When, say, Lagrange encounters a page requesting a client certificate, it offers you an option to generate a certificate explicitly for this particular server. The certificate remains entirely disconnected from any other certificate you might be using. Which is both a good thing, as it ensures privacy, and a not so good thing, as it prevents you, yourself, from later proving to anyone else that these two certificates are one and the same, if it should so suit you. Or rather, the option is sort of there, but requires complicated dances.

There might be other advantages to using per-site certificates as a general practice, but all those hypotherical complicated dances make it unwieldy.

But if you could embed a signature into the certificate structure somewhere, that would allow someone to verify that you, the owner of certificate X, have also issued this certificate Y, without also revealing the identity of certificate X until such a verification is needed, wouldn't that be useful?

I'm not sure just how can this be done, however. Something in an extension field?

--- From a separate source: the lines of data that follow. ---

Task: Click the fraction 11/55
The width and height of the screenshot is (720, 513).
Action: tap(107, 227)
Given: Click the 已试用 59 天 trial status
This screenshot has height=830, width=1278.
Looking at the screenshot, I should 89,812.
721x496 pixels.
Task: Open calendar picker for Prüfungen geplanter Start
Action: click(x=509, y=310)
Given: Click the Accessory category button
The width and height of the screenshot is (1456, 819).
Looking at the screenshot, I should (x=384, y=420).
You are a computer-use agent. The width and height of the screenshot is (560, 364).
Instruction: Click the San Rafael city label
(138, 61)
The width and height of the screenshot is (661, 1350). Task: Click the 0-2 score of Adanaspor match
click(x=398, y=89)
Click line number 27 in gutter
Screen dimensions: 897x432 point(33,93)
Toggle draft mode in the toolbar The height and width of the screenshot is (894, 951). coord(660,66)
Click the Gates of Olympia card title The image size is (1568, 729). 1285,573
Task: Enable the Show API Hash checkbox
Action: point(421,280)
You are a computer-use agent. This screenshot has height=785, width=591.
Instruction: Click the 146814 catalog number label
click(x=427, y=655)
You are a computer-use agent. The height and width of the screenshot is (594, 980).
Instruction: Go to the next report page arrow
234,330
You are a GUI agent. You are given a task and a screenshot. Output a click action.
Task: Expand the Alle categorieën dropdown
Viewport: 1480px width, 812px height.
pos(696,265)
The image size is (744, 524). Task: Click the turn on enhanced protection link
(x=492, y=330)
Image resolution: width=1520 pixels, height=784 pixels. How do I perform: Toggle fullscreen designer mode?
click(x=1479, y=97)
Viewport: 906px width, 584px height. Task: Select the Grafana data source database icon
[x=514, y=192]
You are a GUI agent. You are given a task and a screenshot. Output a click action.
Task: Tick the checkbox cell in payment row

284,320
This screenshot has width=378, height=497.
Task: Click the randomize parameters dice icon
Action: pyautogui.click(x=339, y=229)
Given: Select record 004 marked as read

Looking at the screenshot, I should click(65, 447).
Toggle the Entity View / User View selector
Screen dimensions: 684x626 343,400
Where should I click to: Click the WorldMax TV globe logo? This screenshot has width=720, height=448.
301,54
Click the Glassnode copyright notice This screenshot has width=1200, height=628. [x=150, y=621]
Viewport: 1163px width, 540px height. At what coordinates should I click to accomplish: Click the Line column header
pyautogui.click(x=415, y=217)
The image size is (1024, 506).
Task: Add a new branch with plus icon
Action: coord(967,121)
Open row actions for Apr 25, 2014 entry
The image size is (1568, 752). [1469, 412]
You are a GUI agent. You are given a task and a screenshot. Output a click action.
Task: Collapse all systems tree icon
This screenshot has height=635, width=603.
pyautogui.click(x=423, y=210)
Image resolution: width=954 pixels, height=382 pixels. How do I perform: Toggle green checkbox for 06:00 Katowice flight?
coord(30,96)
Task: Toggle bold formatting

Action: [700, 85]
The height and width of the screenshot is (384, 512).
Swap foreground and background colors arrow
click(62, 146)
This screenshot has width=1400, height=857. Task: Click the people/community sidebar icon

Been a while since I messed with x509 myself and I obviously forgot everything I could about it.

Moreover, I can imagine situations where multi-level chains or entire trees of such identity structures will make sense... And potentially it could be something simple enough to hack into existing Gemini servers.

📻 eugene

Oct 20 · 8 weeks ago · 👍 LucasMW

1 Comment

🚀 LucasMW · Oct 20 at 13:25:

Someone could in thesis setup a capsule which could allow users to "upload" their "public key" and tie with that capsule's certificate in case they wanted to prove they are the same.

It is a centralized solution, yes, but I think it works for this.

I would guess that privacy as default is better. People want to confirm themselves should do the extra step.